Bridging Financial Gaps with Gerald
Even the best financial plan hits a wall sometimes. A surprise car repair, a medical copay, or a utility bill that's higher than expected can throw off your whole month. That's where Gerald's fee-free cash advance can help. With approval, you can access up to $200 with no interest, no subscription fees, and no tips required — just straightforward support when you need a little breathing room.
Gerald isn't a lender, and this isn't a loan. After making eligible purchases through Gerald's Cornerstore, you can transfer your remaining advance balance directly to your bank. It's a practical tool for managing short-term gaps without the debt spiral that comes with traditional payday products. Not all users will qualify, and eligibility is subject to approval.
Key Takeaways for Smart Banking
Choosing the right bank and managing your money well doesn't require a finance degree. A few consistent habits go a long way toward keeping your finances stable and your stress low.
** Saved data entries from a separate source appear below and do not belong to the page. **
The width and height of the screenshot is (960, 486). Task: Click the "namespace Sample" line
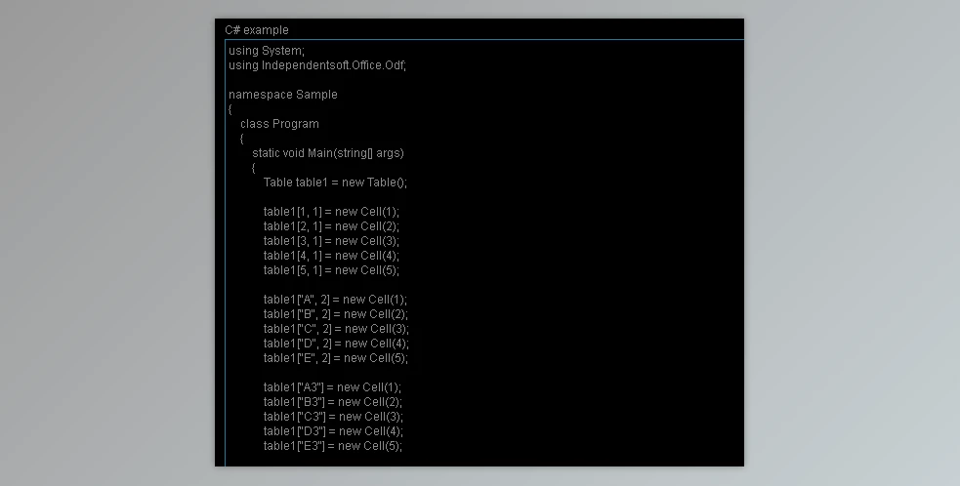(282, 95)
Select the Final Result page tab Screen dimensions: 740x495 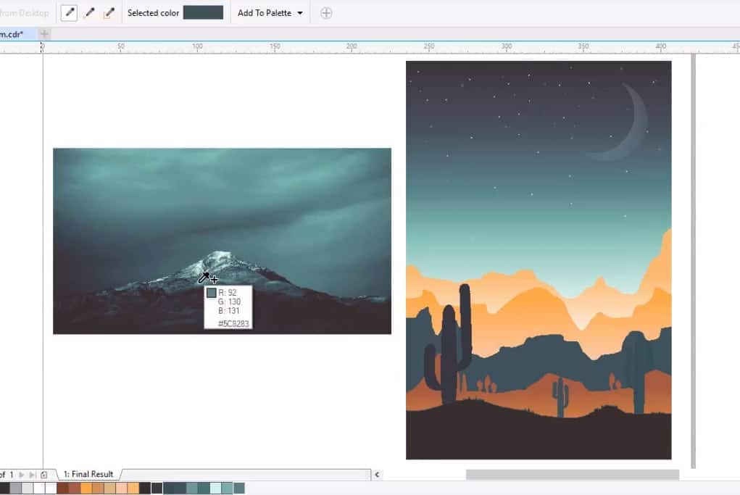88,473
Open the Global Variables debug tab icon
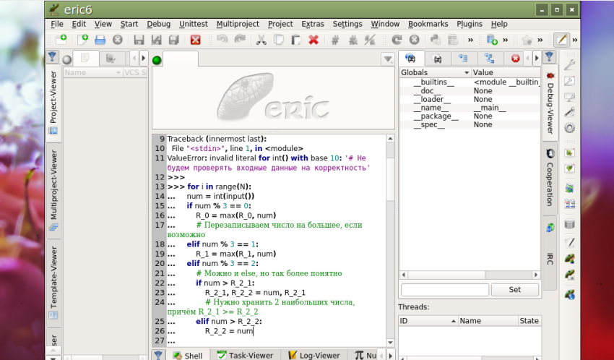This screenshot has height=360, width=614. pos(411,59)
Compare before you commit. Look at fees, minimum balance requirements, and ATM access before opening any account.
Understand what you're signing up for. Read the fee schedule — monthly maintenance fees, overdraft charges, and wire transfer costs add up fast.
Use direct deposit when possible. Many banks waive monthly fees and offer faster access to funds when you set up direct deposit.
Keep an emergency buffer. Even a small cushion — $200 to $500 — in a separate savings account can prevent overdrafts during tight months.
Review your statements regularly. Catching unauthorized charges or billing errors early saves money and protects your account.
Match the account to your needs. A high-yield savings account works better for long-term goals; a checking account with no ATM fees works better for daily spending.
Good banking habits aren't complicated — they mostly come down to paying attention and asking questions before fees surprise you.
Making Informed Financial Decisions
Understanding your financial options before a crisis hits is one of the most practical things you can do for your long-term stability. If you're weighing a cash advance app, a personal loan, or a credit card, the right choice depends on your specific situation — the amount you need, how quickly you need it, and what repayment looks like for your budget.
Fees, interest rates, and repayment terms can vary dramatically from one product to another. Taking 15 minutes to compare your options today can save you from a cycle of debt that takes months to undo. Small decisions compound over time, and the habit of reading the fine print pays off in ways that are hard to overstate.
Disclaimer: This article is for informational purposes only. Gerald is not affiliated with, endorsed by, or sponsored by First International Bank & Trust, Federal Deposit Insurance Corporation (FDIC), National Credit Union Administration, and Consumer Financial Protection Bureau. All trademarks mentioned are the property of their respective owners.
Frequently Asked Questions
First International Bank & Trust is owned by Watford City Bancshares, Inc., which is controlled by the Stenehjem family. This multi-generational family ownership has guided the bank since its founding in 1910, influencing its community-focused approach.
No bank can guarantee 100% immunity from hackers, but federally regulated and FDIC-insured institutions like First International Bank & Trust employ robust security measures. These include multi-factor authentication, encryption, real-time fraud monitoring, and compliance with strict regulatory guidelines to protect customer data and funds.
As of 2026, First International Bank & Trust operates more than 60 domestic locations. These branches are primarily spread across North Dakota, South Dakota, Minnesota, Montana, and Arizona, serving regional communities.
The "$3,000 rule" refers to a Bank Secrecy Act requirement where banks must collect identifying information for customers purchasing monetary instruments with cash in amounts of $3,000 or more. This is a recordkeeping measure to deter money laundering, separate from the $10,000 Currency Transaction Report filing requirement.